When she takes on the challenge, she is not what even she would call “Athletic”. Slight in stature and creatively occupied most of the time, Arielle perhaps never thought of biking across a state. It just was not a focus of hers when she was younger but the opportunity inspires in her an unstoppable need to Bike.
She signs up to race.
She has to raise a lot of money in order to participate.
She has to train her body to do things she has never done before.
From a passion that came seemingly out of nowhere, she builds her body into a tool for achievement and the achievement is a selfless fundraising event on the other side of the country.
When we are in the UK, Arielle has just finished her third AIDS Lifecycle.
She met a man while she was riding.
They have just begun to date.
I wonder instantly if this is it, this is Arielle becoming “Arielle and some guy” and now I am truly the last single woman on the planet.
Up until now, Arielle and I have shared in our lack of romantic history but when she tells me that she has found a man she really likes a lot I do not articulate my reaction to Arielle but I feel a selfish distance from her.
I don’t really know why.
Arielle and I are not as close as we were in our Freshman year.
I am no longer in school with her. I have transferred out of Syracuse.
I did not finish my acting education because of a very bad depression which pulled my focus far away from theatre and acting, convincing me to leave. I have visited Syracuse since leaving the program but friendships require presence and presence is almost impossibly physical. I have become less of a friend.
Her romance feels scary.
What if she also becomes less of a friend—
Arielle is staying in London after our trip.
Syracuse has a semester of study there for theatre students and a good portion of Juniors end up participating. I fly home alone.

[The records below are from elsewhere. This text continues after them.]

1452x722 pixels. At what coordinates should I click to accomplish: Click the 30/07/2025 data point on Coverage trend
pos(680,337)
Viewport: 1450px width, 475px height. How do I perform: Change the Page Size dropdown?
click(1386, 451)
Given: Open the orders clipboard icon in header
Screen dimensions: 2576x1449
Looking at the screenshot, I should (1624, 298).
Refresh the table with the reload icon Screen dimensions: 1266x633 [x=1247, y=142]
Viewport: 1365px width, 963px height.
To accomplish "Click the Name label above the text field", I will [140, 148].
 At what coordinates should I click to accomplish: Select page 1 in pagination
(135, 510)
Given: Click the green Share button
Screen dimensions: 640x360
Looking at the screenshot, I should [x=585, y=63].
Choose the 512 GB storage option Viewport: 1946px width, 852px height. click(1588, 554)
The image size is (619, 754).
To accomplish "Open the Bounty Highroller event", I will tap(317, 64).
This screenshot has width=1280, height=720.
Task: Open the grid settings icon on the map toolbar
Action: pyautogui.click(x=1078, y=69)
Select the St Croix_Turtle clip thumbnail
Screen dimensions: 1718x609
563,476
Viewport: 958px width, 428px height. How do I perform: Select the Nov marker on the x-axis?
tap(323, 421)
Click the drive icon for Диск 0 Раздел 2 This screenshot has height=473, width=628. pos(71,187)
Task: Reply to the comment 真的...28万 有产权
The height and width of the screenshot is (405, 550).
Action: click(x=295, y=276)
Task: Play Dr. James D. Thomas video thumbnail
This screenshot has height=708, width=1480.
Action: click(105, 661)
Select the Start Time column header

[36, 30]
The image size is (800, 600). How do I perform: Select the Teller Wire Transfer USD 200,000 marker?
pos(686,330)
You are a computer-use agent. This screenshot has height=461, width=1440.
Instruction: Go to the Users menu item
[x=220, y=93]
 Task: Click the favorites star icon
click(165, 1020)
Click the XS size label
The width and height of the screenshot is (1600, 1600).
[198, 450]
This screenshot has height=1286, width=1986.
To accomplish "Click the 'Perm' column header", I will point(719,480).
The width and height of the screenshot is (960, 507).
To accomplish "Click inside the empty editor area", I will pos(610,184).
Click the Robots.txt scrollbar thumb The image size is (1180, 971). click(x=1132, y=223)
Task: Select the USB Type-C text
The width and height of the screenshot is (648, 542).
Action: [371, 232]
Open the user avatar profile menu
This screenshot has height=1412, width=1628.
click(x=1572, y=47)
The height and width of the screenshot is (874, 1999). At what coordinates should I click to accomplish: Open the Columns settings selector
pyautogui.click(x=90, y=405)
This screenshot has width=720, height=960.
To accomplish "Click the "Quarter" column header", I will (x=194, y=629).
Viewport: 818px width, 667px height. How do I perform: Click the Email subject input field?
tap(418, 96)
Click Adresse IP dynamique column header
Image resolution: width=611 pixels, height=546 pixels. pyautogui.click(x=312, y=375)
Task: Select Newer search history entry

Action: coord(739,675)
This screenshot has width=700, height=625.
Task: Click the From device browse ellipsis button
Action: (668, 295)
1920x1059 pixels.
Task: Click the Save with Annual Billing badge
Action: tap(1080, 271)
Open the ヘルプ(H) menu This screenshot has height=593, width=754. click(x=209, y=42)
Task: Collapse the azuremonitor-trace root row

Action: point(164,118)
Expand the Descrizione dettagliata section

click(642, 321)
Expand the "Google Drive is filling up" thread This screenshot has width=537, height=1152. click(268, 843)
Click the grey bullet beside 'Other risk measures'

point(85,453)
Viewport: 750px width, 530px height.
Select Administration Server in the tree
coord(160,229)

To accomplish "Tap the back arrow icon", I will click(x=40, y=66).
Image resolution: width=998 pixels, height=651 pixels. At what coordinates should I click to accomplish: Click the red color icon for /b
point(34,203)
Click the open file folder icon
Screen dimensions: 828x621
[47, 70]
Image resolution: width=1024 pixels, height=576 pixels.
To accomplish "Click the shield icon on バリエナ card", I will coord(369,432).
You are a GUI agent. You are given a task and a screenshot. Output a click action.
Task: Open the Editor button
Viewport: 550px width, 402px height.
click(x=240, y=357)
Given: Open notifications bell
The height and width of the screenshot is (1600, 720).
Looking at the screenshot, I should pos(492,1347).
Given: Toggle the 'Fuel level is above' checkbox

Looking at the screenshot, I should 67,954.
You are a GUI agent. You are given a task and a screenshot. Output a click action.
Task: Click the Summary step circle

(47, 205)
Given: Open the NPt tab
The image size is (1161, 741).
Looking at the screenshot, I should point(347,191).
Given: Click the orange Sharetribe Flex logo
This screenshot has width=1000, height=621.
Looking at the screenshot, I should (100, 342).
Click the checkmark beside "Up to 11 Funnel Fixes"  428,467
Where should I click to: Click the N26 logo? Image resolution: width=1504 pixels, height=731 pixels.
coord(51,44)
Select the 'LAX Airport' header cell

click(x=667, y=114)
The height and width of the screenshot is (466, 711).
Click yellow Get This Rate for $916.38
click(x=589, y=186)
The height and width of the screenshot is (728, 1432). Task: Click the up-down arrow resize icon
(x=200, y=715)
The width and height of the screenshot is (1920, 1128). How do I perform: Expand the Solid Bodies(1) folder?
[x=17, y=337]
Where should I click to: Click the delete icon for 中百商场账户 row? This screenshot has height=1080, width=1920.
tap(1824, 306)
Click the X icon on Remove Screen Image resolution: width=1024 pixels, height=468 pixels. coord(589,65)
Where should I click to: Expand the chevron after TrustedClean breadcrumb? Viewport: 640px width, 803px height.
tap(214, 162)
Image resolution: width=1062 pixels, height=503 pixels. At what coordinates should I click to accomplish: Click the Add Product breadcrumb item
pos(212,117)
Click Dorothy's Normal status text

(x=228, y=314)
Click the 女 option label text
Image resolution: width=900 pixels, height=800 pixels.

I cry on the plane.
While in London, Arielle sends in an audition tape to Syracuse Stage, the affiliate regional theatre at Syracuse Drama. She auditions for the part of Anne Frank. She is given the role. I go to see her perform in the show. It is of course great.
It is the last time I visit Syracuse.
I really like talking to Arielle.
I like hearing about her million things she does in a day, her husband, her dog. I like asking about her siblings and her wonderful parents.
I like watching her speak because as she’s speaking she is listening, paying attention to me even more than she is paying attention to her own story or excitement.
Even drinking coffee with Arielle, I miss her very much.
I no longer hope to live in New York City the same way I did when I was much younger but sometimes I wonder if I will ever live near Arielle again or if we will just keep having conversational coffee every few years in Lower Manhattan.
I write my first play in our dorm.
While writing I sit in my dorm a lot.
I pull focus from my play to write short stories.
I read Arielle a little bit of a story.
“Maybe you’re a writer,” says Arielle.
I have given up on being anything.
But maybe I’m a writer, says Arielle.
Arielle and I pack our bags of things we need and we leave our little table in the New York café.
Arielle continues on to her task of making everything better because she just can.
I hurry back to the hotel.
New York City is a blur thanks to my hurry. Thanks, to my tears.